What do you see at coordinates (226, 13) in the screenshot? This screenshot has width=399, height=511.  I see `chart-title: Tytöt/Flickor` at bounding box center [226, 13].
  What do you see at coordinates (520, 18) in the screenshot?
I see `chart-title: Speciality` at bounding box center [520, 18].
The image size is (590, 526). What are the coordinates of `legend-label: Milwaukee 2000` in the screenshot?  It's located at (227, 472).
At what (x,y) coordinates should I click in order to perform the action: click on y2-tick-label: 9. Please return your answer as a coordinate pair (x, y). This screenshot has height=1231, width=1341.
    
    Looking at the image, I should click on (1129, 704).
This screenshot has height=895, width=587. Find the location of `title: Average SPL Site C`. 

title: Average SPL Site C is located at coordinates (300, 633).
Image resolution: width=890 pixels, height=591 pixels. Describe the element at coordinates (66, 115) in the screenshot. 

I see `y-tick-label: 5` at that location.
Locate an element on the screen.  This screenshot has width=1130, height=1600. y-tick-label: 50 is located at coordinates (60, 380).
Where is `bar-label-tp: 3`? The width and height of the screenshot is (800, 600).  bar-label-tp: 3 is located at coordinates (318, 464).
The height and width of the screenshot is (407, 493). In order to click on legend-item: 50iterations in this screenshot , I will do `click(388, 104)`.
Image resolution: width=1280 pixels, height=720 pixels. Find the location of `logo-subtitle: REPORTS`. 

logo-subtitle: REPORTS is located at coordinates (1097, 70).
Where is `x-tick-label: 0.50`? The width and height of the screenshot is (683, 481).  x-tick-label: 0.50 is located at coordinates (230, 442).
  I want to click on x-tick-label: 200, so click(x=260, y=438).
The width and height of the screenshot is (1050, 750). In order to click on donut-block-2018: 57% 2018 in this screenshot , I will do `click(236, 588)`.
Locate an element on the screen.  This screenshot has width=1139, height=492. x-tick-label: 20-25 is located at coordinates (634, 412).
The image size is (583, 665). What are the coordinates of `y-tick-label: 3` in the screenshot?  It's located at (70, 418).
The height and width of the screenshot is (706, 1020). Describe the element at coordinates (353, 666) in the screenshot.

**Problem statement**
Could you copy the lines above word for word, without changing anything?

**Your response**
What do you see at coordinates (226, 13) in the screenshot? This screenshot has width=399, height=511.  I see `chart-title: Tytöt/Flickor` at bounding box center [226, 13].
  What do you see at coordinates (520, 18) in the screenshot?
I see `chart-title: Speciality` at bounding box center [520, 18].
The image size is (590, 526). What are the coordinates of `legend-label: Milwaukee 2000` in the screenshot?  It's located at (227, 472).
At what (x,y) coordinates should I click in order to perform the action: click on y2-tick-label: 9. Please return your answer as a coordinate pair (x, y). This screenshot has height=1231, width=1341.
    
    Looking at the image, I should click on (1129, 704).
This screenshot has height=895, width=587. Find the location of `title: Average SPL Site C`. 

title: Average SPL Site C is located at coordinates (300, 633).
Image resolution: width=890 pixels, height=591 pixels. Describe the element at coordinates (66, 115) in the screenshot. 

I see `y-tick-label: 5` at that location.
Locate an element on the screen.  This screenshot has width=1130, height=1600. y-tick-label: 50 is located at coordinates (60, 380).
Where is `bar-label-tp: 3`? The width and height of the screenshot is (800, 600).  bar-label-tp: 3 is located at coordinates (318, 464).
The height and width of the screenshot is (407, 493). In order to click on legend-item: 50iterations in this screenshot , I will do `click(388, 104)`.
Image resolution: width=1280 pixels, height=720 pixels. Find the location of `logo-subtitle: REPORTS`. 

logo-subtitle: REPORTS is located at coordinates (1097, 70).
Where is `x-tick-label: 0.50`? The width and height of the screenshot is (683, 481).  x-tick-label: 0.50 is located at coordinates (230, 442).
  I want to click on x-tick-label: 200, so click(x=260, y=438).
The width and height of the screenshot is (1050, 750). In order to click on donut-block-2018: 57% 2018 in this screenshot , I will do `click(236, 588)`.
Locate an element on the screen.  This screenshot has width=1139, height=492. x-tick-label: 20-25 is located at coordinates (634, 412).
The image size is (583, 665). What are the coordinates of `y-tick-label: 3` in the screenshot?  It's located at (70, 418).
The height and width of the screenshot is (706, 1020). Describe the element at coordinates (353, 666) in the screenshot.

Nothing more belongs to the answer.